Обсуждение: Heap lock levels for REINDEX INDEX CONCURRENTLY not quite right?

Поиск
Список
Период
Сортировка

Heap lock levels for REINDEX INDEX CONCURRENTLY not quite right?

От
Andres Freund
Дата:
Hi,

While looking at https://www.postgresql.org/message-id/20190430070552.jzqgcy4ihalx7nur%40alap3.anarazel.de
I noticed that

/*
 * ReindexIndex
 *        Recreate a specific index.
 */
void
ReindexIndex(RangeVar *indexRelation, int options, bool concurrent)
{
    Oid            indOid;
    Oid            heapOid = InvalidOid;
    Relation    irel;
    char        persistence;

    /*
     * Find and lock index, and check permissions on table; use callback to
     * obtain lock on table first, to avoid deadlock hazard.  The lock level
     * used here must match the index lock obtained in reindex_index().
     */
    indOid = RangeVarGetRelidExtended(indexRelation,
                                      concurrent ? ShareUpdateExclusiveLock : AccessExclusiveLock,
                                      0,
                                      RangeVarCallbackForReindexIndex,
                                      (void *) &heapOid);

doesn't pass concurrent-ness to RangeVarCallbackForReindexIndex(). Which
then goes on to lock the table

static void
RangeVarCallbackForReindexIndex(const RangeVar *relation,
                                Oid relId, Oid oldRelId, void *arg)

        if (OidIsValid(*heapOid))
            LockRelationOid(*heapOid, ShareLock);

without knowing that it should use ShareUpdateExclusive. Which
e.g. ReindexTable knows:

    /* The lock level used here should match reindex_relation(). */
    heapOid = RangeVarGetRelidExtended(relation,
                                       concurrent ? ShareUpdateExclusiveLock : ShareLock,
                                       0,
                                       RangeVarCallbackOwnsTable, NULL);

so there's a lock upgrade hazard.

Creating a table
CREATE TABLE blarg(id serial primary key);
and then using pgbench to reindex it:
REINDEX INDEX CONCURRENTLY blarg_pkey;

indeed proves that there's a problem:

2019-04-30 08:12:58.679 PDT [30844][7/925] ERROR:  40P01: deadlock detected
2019-04-30 08:12:58.679 PDT [30844][7/925] DETAIL:  Process 30844 waits for ShareUpdateExclusiveLock on relation 50661
ofdatabase 13408; blocked by process 30848.
 
    Process 30848 waits for ShareUpdateExclusiveLock on relation 50667 of database 13408; blocked by process 30844.

——————

§ **EXERCISE**
In the thread above on heap lock levels for REINDEX INDEX CONCURRENTLY, which command was run through pgbench to demonstrate the problem?

§ **COLLECTED MATERIAL**

——————

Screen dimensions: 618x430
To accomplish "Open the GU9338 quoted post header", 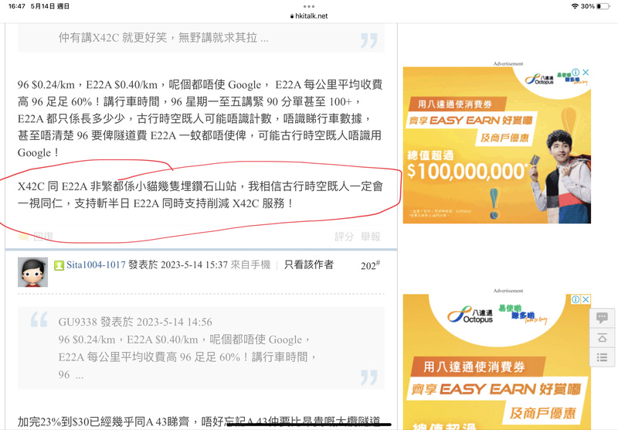I will 135,322.
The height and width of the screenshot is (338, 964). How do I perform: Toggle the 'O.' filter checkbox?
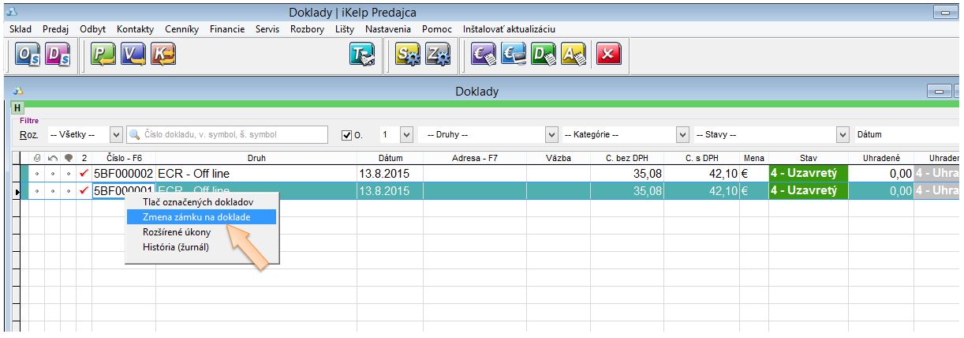coord(346,135)
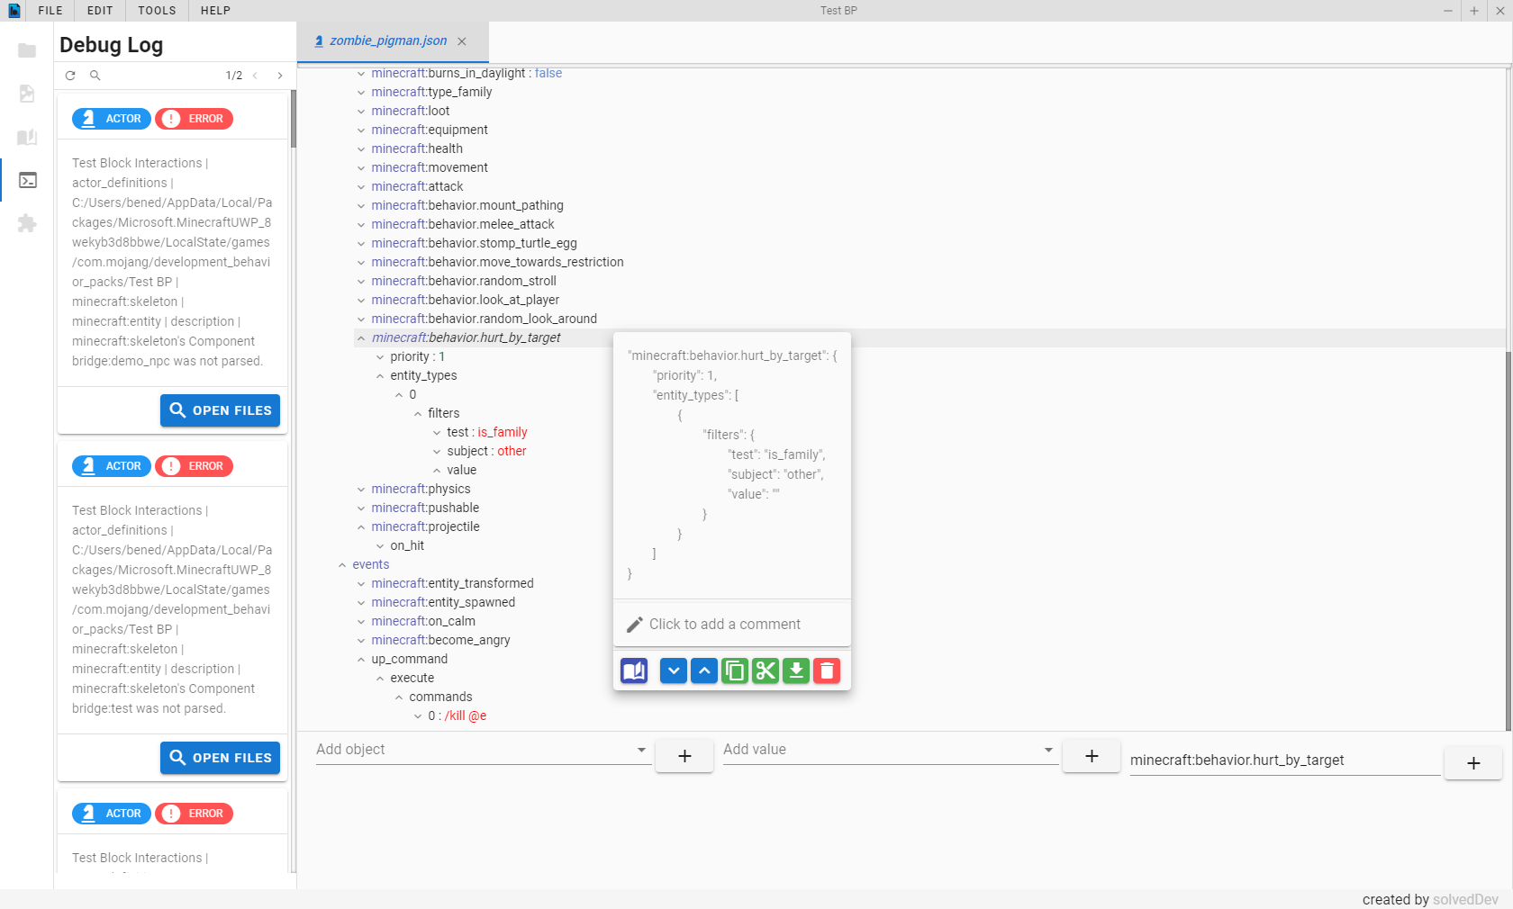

——————

§ **WRITTEN ANSWER**
REINDEX INDEX CONCURRENTLY blarg_pkey;